Serez-vous pour jamais à sa fureur livrées
Pour n’avoir pas su qu’autrefois,
Dans un autre hémisphère, au fond de la Syrie,
Le fils d’un charpentier, enfanté par Marie,
Renié par Céphas, expira sur la croix ?

Je ne reconnais point à cette indigne image
Le Dieu que je dois adorer :
Je croirais le déshonorer
Par une telle insulte et par un tel hommage.

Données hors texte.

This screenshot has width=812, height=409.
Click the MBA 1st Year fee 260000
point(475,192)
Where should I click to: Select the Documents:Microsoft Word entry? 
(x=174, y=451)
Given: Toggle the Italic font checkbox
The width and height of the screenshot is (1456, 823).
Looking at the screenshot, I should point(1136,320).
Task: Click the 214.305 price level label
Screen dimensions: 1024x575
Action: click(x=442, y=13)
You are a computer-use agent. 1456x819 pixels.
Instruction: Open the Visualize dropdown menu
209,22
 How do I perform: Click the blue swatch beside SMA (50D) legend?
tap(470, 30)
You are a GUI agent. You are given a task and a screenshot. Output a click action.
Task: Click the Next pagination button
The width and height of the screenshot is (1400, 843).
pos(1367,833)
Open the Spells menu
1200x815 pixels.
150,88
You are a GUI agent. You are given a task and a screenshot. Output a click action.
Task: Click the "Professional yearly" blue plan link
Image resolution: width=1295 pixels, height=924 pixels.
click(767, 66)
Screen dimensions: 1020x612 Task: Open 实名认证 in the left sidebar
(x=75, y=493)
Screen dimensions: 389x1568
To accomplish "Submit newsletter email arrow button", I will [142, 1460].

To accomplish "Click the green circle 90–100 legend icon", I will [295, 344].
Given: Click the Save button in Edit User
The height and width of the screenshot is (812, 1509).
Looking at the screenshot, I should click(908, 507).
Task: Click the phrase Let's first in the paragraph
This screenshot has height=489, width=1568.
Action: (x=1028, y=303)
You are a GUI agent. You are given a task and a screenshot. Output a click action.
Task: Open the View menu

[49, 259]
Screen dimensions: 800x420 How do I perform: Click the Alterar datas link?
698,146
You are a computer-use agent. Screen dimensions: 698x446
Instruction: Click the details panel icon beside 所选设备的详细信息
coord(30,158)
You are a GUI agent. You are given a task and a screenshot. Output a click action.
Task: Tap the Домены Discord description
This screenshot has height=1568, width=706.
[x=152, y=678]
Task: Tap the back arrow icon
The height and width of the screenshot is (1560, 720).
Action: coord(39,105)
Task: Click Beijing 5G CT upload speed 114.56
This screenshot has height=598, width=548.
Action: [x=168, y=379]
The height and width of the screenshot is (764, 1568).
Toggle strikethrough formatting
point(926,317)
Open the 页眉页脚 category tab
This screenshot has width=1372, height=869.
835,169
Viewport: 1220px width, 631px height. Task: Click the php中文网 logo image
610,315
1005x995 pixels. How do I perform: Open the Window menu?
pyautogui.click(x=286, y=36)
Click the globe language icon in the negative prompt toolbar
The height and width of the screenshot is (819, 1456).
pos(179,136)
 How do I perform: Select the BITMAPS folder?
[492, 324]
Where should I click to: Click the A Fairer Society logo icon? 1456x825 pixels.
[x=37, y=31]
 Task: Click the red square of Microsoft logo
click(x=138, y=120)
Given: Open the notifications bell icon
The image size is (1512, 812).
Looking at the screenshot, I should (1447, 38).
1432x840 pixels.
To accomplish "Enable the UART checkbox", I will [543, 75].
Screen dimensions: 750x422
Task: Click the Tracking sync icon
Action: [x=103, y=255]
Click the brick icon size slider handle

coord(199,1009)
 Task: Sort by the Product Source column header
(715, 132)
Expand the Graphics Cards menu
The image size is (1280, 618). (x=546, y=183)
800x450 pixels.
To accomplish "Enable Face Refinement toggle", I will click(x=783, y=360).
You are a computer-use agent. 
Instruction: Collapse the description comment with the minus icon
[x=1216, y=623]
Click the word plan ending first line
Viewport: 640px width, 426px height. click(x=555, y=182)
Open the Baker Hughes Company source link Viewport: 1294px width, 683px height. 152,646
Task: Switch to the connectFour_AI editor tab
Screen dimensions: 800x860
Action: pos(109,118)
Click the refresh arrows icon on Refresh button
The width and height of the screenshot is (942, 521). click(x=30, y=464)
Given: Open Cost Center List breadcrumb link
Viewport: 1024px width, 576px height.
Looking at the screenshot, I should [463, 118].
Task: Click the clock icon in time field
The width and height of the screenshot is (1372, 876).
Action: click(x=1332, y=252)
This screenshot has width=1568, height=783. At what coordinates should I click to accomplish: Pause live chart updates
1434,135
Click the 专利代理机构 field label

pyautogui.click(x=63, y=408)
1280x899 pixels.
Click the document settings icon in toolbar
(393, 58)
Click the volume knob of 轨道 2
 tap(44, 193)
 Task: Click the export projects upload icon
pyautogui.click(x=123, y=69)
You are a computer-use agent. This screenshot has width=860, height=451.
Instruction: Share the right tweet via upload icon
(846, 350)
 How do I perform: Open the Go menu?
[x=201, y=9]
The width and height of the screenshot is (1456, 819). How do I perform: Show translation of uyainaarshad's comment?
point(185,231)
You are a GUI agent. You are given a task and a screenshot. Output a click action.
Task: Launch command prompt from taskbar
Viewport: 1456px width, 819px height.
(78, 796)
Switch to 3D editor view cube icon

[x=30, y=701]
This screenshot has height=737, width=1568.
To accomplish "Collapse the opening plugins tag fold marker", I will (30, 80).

Entends, Dieu que j’implore, entends du haut des cieux
Une voix plaintive et sincère.
Mon incrédulité ne doit pas te déplaire ;
Mon cœur est ouvert à tes yeux :
L’insensé te blasphème, et moi, je te révère ;
Je ne suis pas chrétien ; mais c’est pour t’aimer mieux.

Cependant quel objet se présente à ma vue !
Le voilà, c’est le Christ, puissant et glorieux.
Auprès de lui dans une nue
L’étendard de sa mort, la croix brille à mes yeux.
Sous ses pieds triomphants la mort est abattue ;
Des portes de l’enfer il sort victorieux :
Son règne est annoncé par la voix des oracles ;
Son trône est cimenté par le sang des martyrs ;
Tous les pas de ses saints sont autant de miracles ;
Il leur promet des biens plus grands que leurs désirs ;
Ses exemples sont saints, sa morale est divine ;
Il console en secret les cœurs qu’il illumine ;
Dans les plus grands malheurs il leur offre un appui ;
Et si sur l’imposture il fonde sa doctrine,
C’est un bonheur encor d’être trompé par lui.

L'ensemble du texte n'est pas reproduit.